Sous le ciel plus serain, vers l’heureuse contrée
D’où part le beau soleil refaisant son entrée,
Et où d’un feu plus doux ses rais sont allumez,
Nait l’oyseau merveilleux, dont nous sommes nommez,
Miracle de nature et son plus bel ouvrage.

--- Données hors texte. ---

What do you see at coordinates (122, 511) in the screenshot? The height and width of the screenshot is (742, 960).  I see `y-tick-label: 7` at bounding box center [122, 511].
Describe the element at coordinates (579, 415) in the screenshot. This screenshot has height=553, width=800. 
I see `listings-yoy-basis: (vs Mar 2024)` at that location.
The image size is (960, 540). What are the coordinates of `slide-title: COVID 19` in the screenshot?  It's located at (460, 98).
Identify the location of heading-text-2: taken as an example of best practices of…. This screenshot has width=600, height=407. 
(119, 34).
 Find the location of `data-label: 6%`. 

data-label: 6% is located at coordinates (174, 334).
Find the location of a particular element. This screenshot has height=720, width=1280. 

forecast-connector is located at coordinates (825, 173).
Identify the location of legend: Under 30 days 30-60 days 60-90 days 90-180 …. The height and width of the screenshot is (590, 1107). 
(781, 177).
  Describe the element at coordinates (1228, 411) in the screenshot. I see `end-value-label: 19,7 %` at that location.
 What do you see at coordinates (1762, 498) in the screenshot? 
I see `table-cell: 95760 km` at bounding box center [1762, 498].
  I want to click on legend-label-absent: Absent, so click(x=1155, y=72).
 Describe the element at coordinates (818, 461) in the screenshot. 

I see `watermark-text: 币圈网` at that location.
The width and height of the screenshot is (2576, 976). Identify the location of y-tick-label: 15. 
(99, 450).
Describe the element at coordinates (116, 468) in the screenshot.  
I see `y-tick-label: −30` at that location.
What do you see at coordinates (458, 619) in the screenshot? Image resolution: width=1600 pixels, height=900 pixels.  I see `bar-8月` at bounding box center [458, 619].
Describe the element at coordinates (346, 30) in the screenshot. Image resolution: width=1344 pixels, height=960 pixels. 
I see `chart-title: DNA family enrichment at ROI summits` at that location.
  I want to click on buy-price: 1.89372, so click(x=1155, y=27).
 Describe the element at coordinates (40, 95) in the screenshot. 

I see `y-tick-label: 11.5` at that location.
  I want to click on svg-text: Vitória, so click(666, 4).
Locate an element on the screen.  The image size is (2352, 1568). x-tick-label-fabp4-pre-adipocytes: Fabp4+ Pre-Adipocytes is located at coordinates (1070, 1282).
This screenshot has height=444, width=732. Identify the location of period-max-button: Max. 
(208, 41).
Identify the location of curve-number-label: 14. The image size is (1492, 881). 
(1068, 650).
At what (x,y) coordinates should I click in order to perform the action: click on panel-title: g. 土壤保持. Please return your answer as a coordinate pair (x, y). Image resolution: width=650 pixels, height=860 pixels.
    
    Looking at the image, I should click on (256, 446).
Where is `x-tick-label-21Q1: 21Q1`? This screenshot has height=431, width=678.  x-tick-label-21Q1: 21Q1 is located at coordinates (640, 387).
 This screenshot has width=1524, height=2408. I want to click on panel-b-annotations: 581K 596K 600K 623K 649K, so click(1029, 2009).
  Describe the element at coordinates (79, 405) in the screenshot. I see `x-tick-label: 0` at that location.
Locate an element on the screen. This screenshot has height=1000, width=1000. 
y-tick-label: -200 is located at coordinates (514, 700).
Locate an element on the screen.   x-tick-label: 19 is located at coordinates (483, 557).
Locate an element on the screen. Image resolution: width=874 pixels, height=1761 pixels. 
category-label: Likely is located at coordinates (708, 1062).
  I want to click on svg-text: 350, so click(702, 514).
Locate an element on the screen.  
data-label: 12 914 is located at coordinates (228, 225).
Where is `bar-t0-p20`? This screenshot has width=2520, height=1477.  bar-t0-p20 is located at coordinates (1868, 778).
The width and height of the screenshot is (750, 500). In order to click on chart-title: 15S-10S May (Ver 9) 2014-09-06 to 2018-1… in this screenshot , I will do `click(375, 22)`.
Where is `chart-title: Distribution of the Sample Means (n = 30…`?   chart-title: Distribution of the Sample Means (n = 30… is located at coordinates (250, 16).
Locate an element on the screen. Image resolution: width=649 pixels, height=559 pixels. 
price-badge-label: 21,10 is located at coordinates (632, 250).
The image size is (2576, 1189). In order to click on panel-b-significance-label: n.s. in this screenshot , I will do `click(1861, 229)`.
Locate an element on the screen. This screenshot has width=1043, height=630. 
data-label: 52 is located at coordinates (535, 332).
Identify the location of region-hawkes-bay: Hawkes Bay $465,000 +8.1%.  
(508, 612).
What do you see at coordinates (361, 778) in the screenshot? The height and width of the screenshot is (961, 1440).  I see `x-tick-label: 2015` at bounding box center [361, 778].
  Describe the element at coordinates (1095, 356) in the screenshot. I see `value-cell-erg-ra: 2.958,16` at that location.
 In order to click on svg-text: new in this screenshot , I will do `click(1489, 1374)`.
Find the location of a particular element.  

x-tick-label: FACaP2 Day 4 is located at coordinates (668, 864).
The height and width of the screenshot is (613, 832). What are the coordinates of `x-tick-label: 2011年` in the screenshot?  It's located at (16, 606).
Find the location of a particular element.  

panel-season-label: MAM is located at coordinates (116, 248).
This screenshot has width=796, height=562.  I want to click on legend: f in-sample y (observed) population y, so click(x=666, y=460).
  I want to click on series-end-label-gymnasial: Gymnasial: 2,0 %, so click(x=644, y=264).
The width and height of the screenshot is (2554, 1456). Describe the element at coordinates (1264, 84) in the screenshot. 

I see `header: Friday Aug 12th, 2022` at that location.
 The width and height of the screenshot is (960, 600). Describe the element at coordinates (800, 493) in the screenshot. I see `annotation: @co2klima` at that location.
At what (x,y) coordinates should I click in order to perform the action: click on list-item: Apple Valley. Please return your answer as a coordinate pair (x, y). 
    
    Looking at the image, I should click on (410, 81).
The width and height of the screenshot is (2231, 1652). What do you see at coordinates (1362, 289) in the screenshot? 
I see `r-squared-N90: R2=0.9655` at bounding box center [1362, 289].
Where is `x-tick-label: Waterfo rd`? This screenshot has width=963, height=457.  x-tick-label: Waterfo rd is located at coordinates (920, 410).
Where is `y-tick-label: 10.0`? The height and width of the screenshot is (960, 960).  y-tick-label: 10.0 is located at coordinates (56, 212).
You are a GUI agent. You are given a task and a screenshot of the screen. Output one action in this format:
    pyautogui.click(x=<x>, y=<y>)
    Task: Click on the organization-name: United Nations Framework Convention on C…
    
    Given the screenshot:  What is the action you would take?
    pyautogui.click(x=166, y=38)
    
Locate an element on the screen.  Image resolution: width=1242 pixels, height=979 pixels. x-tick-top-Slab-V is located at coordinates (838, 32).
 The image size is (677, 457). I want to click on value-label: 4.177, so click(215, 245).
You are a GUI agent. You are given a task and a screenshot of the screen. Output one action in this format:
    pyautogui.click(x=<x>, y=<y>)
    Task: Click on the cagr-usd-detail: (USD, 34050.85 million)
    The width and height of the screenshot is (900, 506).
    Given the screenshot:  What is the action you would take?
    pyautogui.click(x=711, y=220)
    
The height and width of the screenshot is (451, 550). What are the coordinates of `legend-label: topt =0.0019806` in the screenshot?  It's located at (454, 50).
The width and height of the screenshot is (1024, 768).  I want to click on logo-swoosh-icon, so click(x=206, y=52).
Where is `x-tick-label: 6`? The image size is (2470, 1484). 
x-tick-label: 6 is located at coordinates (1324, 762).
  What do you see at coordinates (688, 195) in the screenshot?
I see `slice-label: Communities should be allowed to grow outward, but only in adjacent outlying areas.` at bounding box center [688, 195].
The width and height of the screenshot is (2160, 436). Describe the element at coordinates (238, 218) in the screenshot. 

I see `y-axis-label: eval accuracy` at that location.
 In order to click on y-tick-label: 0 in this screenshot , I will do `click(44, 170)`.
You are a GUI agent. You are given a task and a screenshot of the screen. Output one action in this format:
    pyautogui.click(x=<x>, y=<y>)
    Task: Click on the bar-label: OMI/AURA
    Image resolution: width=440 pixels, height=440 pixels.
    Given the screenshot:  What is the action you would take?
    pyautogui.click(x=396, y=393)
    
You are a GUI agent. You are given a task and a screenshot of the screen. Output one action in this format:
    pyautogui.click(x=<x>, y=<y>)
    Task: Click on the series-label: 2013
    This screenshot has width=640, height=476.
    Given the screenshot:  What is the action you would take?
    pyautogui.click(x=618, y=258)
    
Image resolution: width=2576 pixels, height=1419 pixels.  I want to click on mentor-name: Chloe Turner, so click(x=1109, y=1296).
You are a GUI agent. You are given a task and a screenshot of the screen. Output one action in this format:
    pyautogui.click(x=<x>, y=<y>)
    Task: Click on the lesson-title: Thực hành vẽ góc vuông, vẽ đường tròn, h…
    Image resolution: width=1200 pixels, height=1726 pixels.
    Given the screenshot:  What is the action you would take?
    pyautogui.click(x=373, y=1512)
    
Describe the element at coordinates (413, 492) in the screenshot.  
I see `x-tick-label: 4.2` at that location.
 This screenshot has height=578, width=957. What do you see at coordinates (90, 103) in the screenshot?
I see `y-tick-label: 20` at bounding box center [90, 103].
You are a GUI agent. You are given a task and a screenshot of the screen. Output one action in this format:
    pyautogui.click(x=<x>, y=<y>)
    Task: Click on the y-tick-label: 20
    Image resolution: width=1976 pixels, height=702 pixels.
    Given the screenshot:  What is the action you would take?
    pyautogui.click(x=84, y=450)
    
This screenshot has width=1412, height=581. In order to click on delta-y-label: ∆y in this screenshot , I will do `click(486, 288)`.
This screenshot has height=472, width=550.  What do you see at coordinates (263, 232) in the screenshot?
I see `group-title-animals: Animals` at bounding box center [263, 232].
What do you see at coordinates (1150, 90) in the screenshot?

L’or, le pourpre et l’azur s’esclate en son pennage ;
Il s’engendre soy-mesme, et presque en un moment
Se sent vivre au berceau qui fut son monument ;
Car lors qu’il a passé dix siecles de sa vie,
Et que le cours du tans, dont la force est ravie,
L’a rendu plus debile, au soleil recourant,
Et couché sur le haut d’un palmier odorant
S’offre, heureuse victime, à la flame celeste,
Pour renaistre plus beau de sa cendre qui reste.
Avantureux oiseau ! de qui l’embrasement
Et la vie et la mort naist du ciel seulement.
L’Amour qui dans nos cœurs loge et prend nourriture,
Oiseau tant renommé, tient de ceste nature :
Il ressemble au phenix, son destin est pareil.
Qu’on les nomme tous deux les oiseaux du soleil ;
Car de deux beaux soleils vient la flamme immortelle,
Qui de sa propre fin nostre amour renouvelle,
Lors que les longs travaux, le tans ou la rigueur
De sa force premiere ont domté la vigueur.